• _Textauszug_:
•••••

Die Verschwörung
des Virtuellen Kunsthandwerks
Das Kunsthandwerk existiert schon seit Menschengedenken.
Man möge an afrikanische im Lagerfeuer gebrannte Töpfe
denken, an den goldenen Schmuck der Incas, oder der alten Ägypter,
das Glas der Phönizier oder Assyrer. Man könnte auch andere
nennen: die alten Griechen, die Römer, die Etrusker, die Wikinger,
usw. Im Grunde haben sich die Herstellungsmethoden des Kunsthandwerks
seit diesen Zeiten nicht geändert. Aber die gesellschaftlichen
Zusammenhänge des Kunsthandwerks sind immensen Verändeungen
ausgesetzt - angefangen bei dem lebensnotwendigen Kunsthandwerk
primitiver Völker, zur Ästetik der alten Griechen, vom
Handwerk des Mittelalters hin zur Wiederbelebung (craft revival)

•••••

• _Ihre Aufgaben_:
- a) Welche Völker nennt der Text über das Kunsthandwerk im Zusammenhang mit Glas?
- b) Schreiben Sie den Text über das Kunsthandwerk von der Stelle an weiter, an der er aufhört.

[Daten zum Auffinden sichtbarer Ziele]
•••••

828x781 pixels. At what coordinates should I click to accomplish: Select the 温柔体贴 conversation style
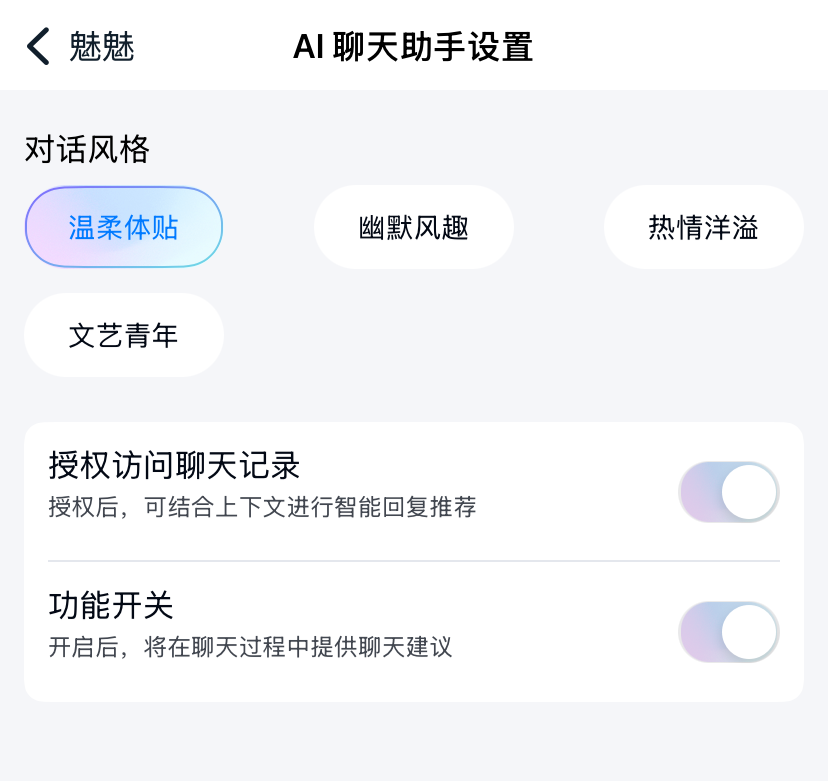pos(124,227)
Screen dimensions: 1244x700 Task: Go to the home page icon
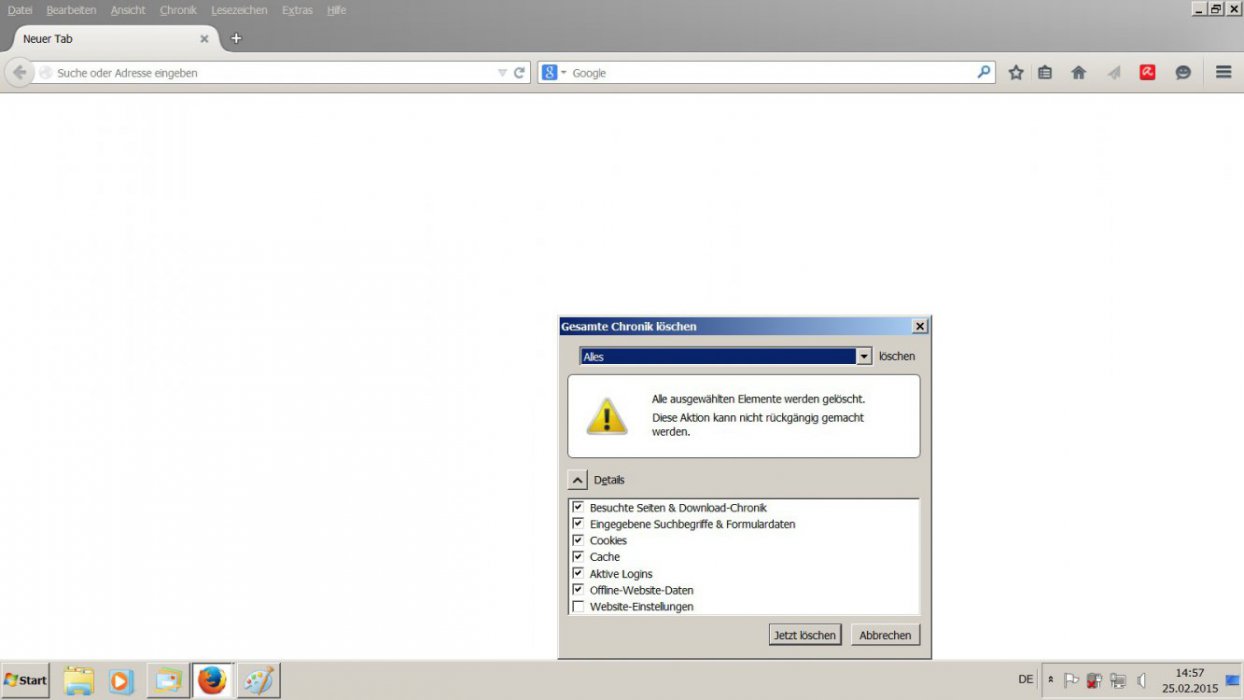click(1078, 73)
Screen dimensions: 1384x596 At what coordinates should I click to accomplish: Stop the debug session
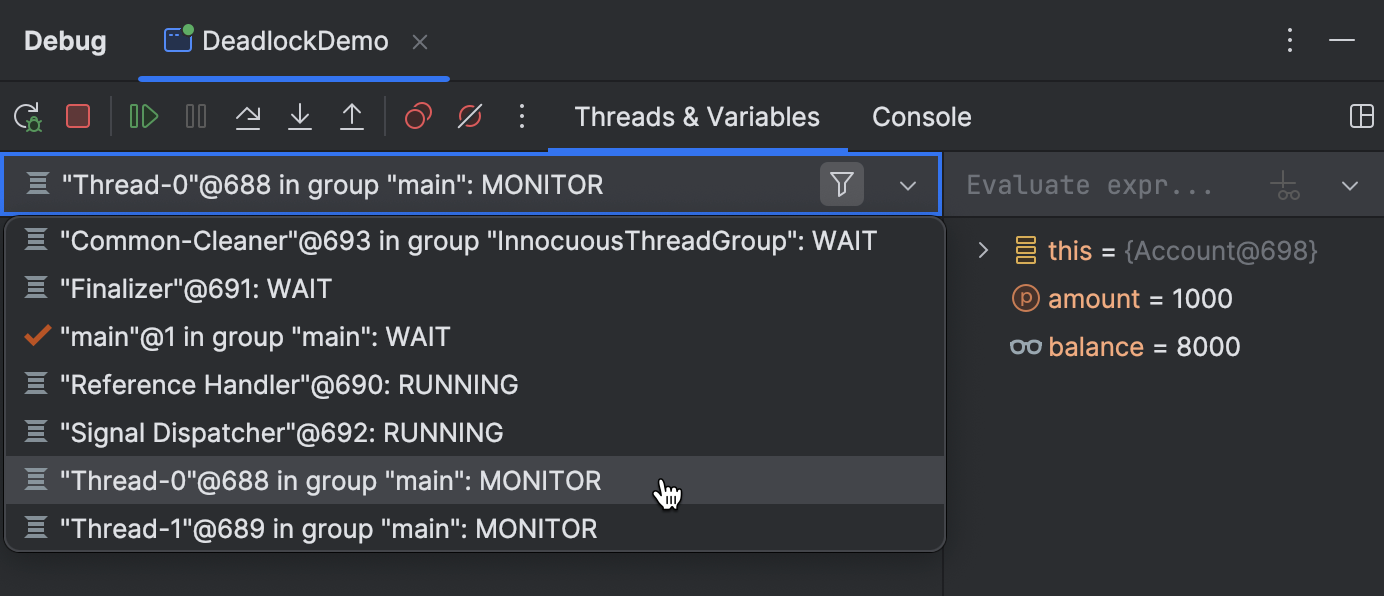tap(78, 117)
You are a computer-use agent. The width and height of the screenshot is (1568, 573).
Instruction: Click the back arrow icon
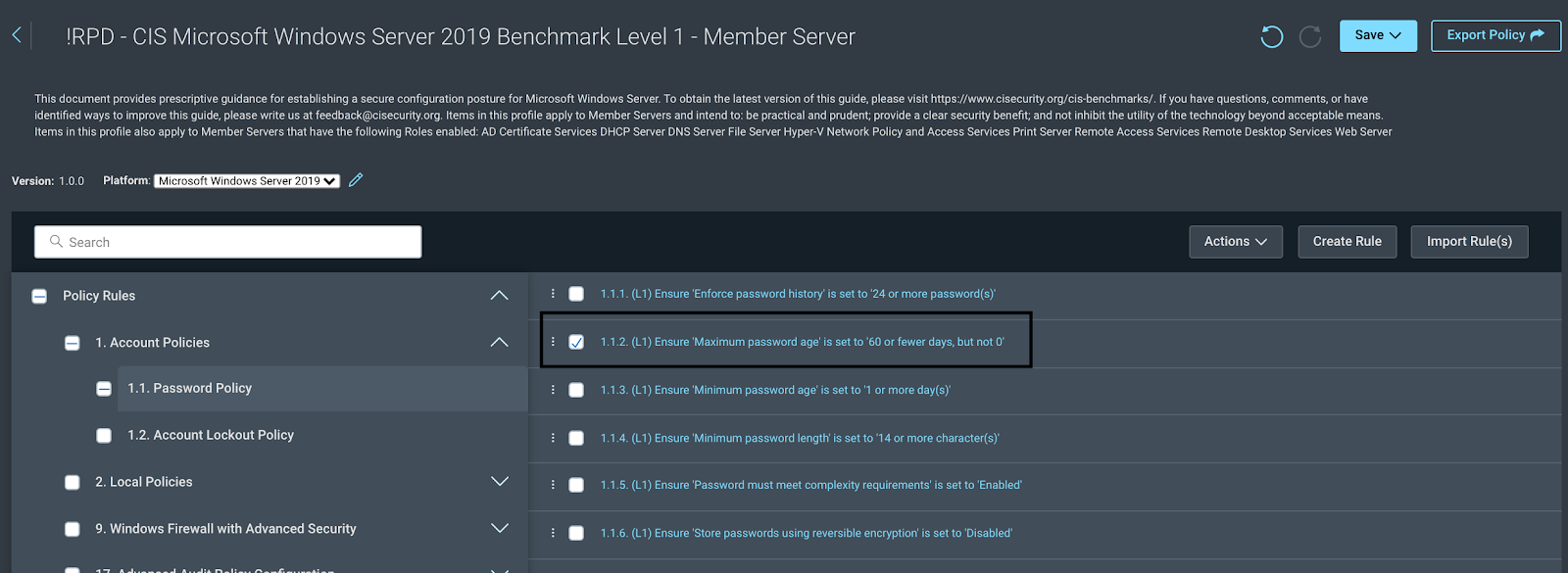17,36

•••••

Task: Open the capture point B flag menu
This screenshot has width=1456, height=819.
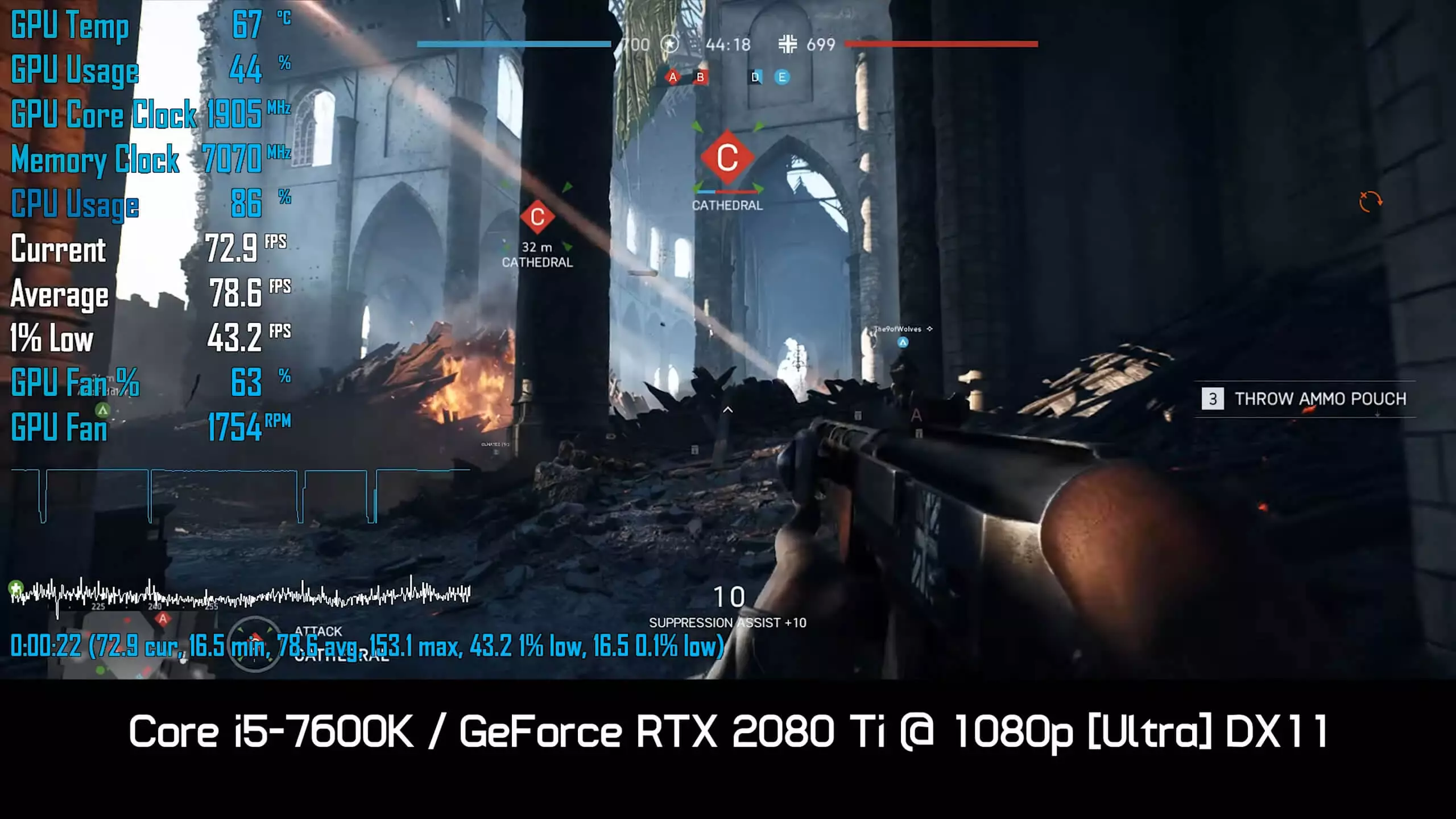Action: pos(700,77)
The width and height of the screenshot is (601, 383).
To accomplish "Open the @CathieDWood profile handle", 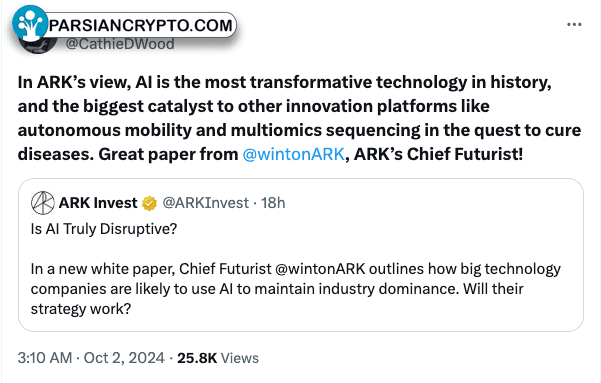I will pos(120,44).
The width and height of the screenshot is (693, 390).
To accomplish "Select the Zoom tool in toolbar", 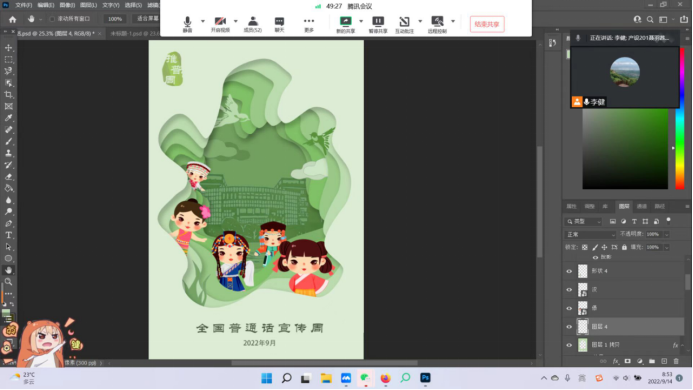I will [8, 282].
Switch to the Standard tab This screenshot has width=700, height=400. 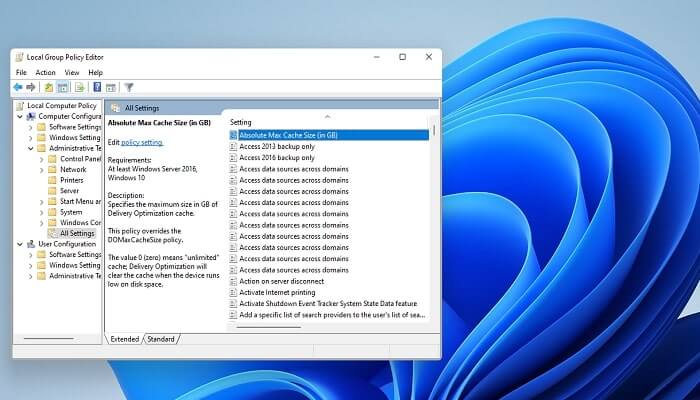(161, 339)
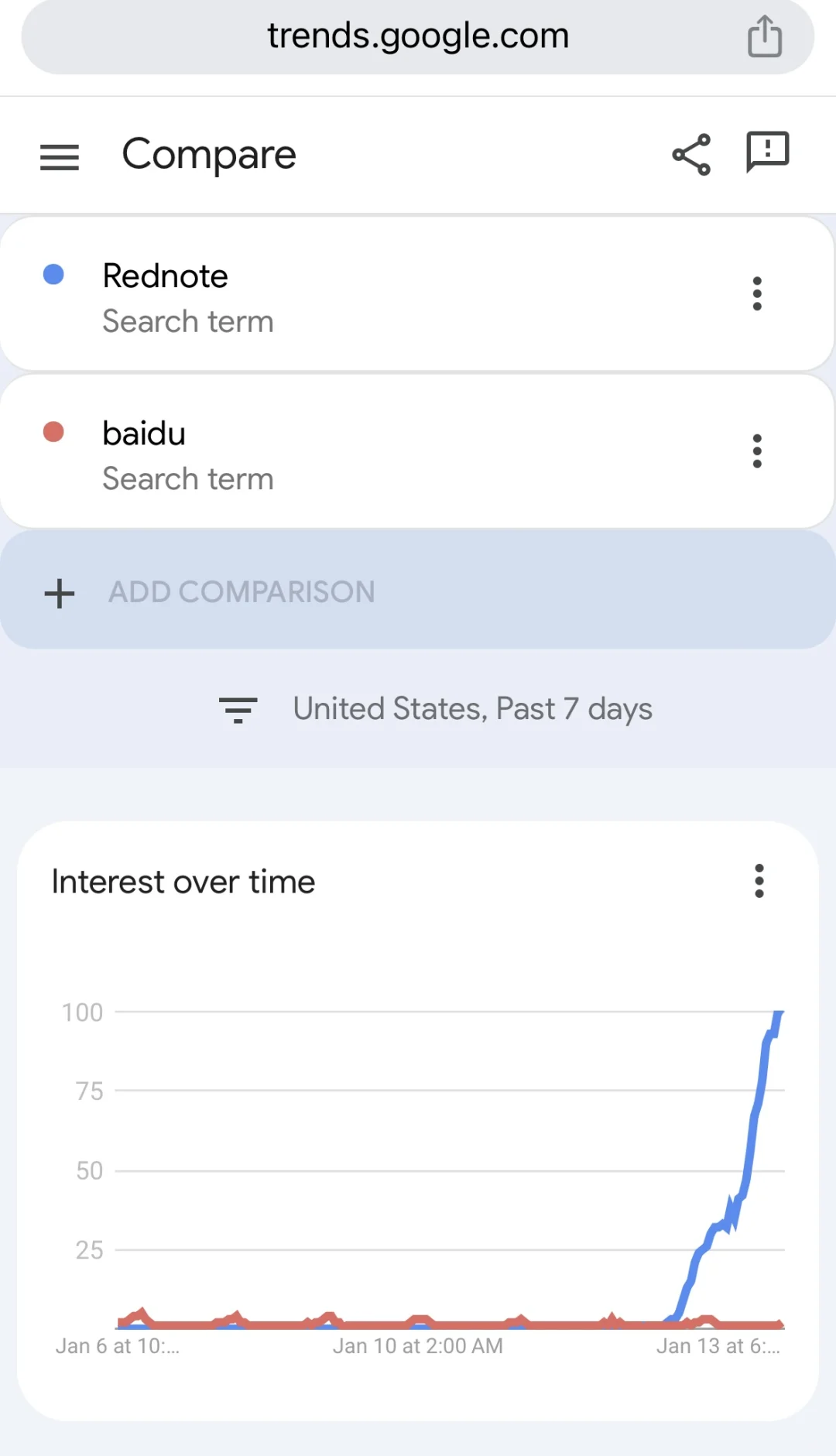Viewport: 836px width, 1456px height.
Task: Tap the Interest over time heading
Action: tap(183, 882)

•••••

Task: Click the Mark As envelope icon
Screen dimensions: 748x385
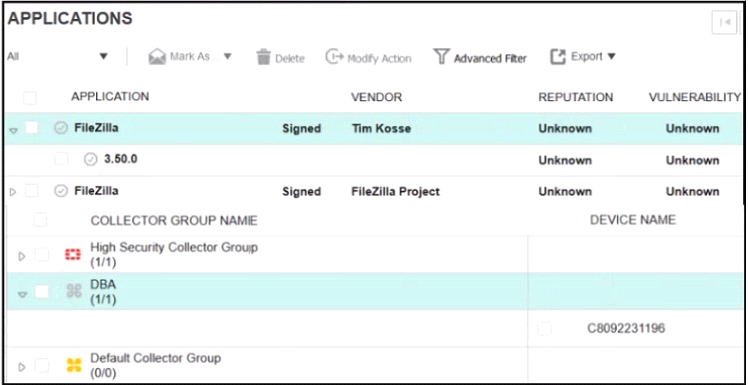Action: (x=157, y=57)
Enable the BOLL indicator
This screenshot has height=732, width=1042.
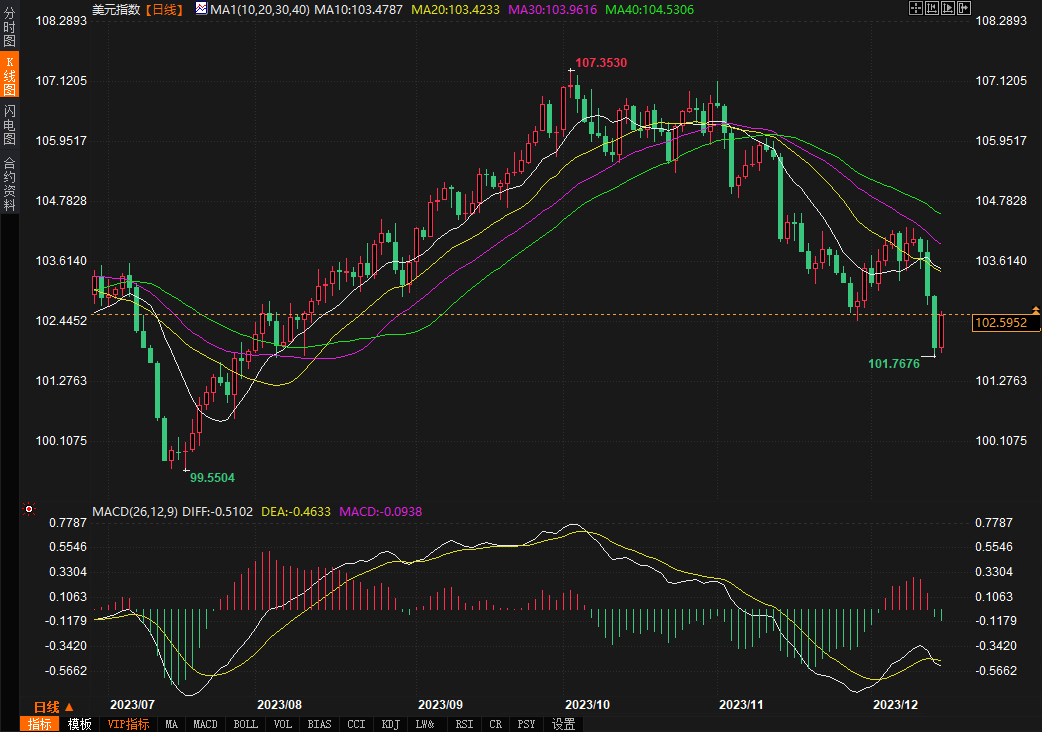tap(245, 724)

•••••

• _Lösungen_:
- a) Die Phönizier und die Assyrer.

- b)
des Kunsthandwerks im 19. Jahrhundert, bis hin zum Studiokunsthandwerker
des 20. Jahrhunderts. Wenn man aber die Techniken betrachtet, sieht
man, daß sich
wenig geändert hat. Töpfe werden in Öfen gefeuert,
Glass wird erhitzt und mundgeblasen, Metalle werden gehämmert,
Holz gedrechselt usw. Die Erscheinung von Strom und damit elektrischer
Drehscheiben, Brennöfen und Drehbänken hat wenig Einfluß
auf das Wesen des Kunsthandwerks gehabt - das unmittelbare Wirken
unserer Hände auf das Material.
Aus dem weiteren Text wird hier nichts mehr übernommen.